Mostly, at the end of the day, because our hosted networks are already on AWS it was simply more cost effective to shut down our freemium site and migrate in one swoop than to have our whole team keep at this for weeks, possibly months.

Epilogue: What About Uploads?

Each book has media library files (GIF, PNG, JPG, EPUB, PDF, etc).
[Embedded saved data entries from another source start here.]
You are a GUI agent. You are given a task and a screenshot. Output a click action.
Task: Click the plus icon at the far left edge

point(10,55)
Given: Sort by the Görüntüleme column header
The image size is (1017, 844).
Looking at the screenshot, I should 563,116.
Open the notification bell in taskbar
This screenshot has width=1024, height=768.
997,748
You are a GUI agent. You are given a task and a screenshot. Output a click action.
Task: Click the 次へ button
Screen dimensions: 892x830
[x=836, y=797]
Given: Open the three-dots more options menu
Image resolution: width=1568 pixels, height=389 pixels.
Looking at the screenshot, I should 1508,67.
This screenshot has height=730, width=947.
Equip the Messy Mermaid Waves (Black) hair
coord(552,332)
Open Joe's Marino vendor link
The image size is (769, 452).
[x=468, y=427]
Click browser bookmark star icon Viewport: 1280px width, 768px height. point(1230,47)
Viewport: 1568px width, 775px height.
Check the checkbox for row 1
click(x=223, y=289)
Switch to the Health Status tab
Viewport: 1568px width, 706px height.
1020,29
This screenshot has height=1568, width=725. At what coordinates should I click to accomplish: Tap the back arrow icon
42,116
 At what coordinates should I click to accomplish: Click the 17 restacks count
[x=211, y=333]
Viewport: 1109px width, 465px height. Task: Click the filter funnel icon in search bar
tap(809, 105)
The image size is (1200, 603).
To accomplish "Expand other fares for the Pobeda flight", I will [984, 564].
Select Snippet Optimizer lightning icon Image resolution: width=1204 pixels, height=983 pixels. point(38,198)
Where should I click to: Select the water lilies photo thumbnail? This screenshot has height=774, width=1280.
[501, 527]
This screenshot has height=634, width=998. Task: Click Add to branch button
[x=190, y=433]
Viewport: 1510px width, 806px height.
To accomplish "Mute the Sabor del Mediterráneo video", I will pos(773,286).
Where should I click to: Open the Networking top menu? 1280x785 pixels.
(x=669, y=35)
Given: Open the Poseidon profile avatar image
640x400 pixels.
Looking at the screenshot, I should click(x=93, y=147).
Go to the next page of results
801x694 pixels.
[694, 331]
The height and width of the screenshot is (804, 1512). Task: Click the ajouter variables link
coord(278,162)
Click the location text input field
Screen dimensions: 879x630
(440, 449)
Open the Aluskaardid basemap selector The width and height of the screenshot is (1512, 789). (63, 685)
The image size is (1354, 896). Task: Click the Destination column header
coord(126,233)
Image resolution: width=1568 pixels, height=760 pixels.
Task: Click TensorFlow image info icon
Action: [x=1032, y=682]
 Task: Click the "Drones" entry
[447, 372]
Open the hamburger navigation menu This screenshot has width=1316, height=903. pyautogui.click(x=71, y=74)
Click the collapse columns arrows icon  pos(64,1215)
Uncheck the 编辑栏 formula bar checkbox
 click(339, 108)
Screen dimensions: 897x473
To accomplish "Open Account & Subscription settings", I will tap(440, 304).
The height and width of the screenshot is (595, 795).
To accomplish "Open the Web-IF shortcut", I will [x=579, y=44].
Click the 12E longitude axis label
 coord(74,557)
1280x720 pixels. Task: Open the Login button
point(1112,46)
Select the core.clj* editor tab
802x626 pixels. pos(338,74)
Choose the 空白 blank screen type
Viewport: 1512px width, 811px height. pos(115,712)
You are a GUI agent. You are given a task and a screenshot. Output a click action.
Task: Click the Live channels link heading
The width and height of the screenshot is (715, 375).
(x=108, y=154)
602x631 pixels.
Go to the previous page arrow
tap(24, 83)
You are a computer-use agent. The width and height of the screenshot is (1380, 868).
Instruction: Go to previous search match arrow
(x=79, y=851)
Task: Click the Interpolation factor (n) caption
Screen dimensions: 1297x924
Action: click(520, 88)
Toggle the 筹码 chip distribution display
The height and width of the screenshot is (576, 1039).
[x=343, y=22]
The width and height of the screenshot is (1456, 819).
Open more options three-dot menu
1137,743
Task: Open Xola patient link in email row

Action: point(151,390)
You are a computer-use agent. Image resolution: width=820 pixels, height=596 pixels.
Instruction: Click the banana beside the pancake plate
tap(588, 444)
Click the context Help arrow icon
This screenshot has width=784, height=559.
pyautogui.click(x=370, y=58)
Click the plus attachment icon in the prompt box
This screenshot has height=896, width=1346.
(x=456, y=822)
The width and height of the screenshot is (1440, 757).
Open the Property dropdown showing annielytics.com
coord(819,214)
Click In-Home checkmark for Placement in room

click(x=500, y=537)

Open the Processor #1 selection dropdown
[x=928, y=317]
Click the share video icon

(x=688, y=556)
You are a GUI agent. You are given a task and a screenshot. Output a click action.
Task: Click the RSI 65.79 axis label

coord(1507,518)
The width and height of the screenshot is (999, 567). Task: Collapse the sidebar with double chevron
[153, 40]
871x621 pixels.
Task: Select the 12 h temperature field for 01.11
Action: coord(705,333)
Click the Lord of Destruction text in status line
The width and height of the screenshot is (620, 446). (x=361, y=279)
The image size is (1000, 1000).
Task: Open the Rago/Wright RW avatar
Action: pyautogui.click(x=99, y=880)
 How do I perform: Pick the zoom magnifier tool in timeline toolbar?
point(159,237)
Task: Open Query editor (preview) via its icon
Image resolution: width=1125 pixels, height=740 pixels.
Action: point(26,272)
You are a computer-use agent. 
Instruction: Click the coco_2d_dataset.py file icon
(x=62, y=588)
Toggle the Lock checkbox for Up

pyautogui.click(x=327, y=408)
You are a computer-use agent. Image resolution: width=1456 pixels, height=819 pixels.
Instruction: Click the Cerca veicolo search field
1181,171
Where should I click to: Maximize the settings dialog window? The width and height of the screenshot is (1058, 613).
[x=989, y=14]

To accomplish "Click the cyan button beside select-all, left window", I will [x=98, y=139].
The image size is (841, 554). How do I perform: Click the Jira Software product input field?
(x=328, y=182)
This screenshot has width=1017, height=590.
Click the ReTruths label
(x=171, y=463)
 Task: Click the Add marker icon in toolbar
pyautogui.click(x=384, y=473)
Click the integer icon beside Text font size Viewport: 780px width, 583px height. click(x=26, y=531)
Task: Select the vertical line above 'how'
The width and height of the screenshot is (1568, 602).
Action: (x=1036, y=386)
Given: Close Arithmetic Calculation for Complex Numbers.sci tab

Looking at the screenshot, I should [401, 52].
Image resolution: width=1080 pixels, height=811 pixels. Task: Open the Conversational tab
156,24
A few days before the migration, we copied all files from the production server’s uploads/ directory using rsync:

rsync -avz -e "ssh -o StrictHostKeyChecking=no -o UserKnownHostsFile=/dev/null" someuser@oldpressbooksdotcom:/path/to/uploads/ /path/to/uploads/ --progress

This process took about 10 hours.

Then, on migration day, we ran the same command again with the --delete option to update the new server with the latest files from the old server and remove any files that have been deleted on the old server:

rsync -avz --delete -e "ssh -o StrictHostKeyChecking=no -o UserKnownHostsFile=/dev/null" someuser@oldpressbooksdotcom:/path/to/uploads/ /path/to/uploads/ --progress

Much quicker! (around 7 minutes)

Launch it!

“If we get into the trees it could be rather disastrous, so we’ve got to hit the roses.” – Ken Carter

Scripts from Part 1 (read it already!) were modified to include Slack notifications:

notify() {
  read -d '' payLoad << EOF
    "channel": "#operations",
    "username": "Pressbot",
    "icon_emoji": ":closed_book:",
    "text": "Slice \`${1}\` has been imported on AWS."

  curl \
    --write-out %{http_code} \
    --silent \
    --output /dev/null \
    -X POST \
    -H 'Content-type: application/json' \
    --data "${payLoad}" "<SLACK_WEBHOOK_ID>"

# Usage

notify $slice
Slack enhanced scripts.

In an effort to reduce downtime we imported slices as soon as they were transferred. Dumping was faster than imports.

Still slacking!

Ned working hard:

screen -r, control+a control+d, repeat

All while coding sprint tasks in between.

Things That Went Wrong

We noticed an embarrassing typo in the first few database slices we imported. We had to redo them because renaming a database with tens of thousands of tables in it is not obvious.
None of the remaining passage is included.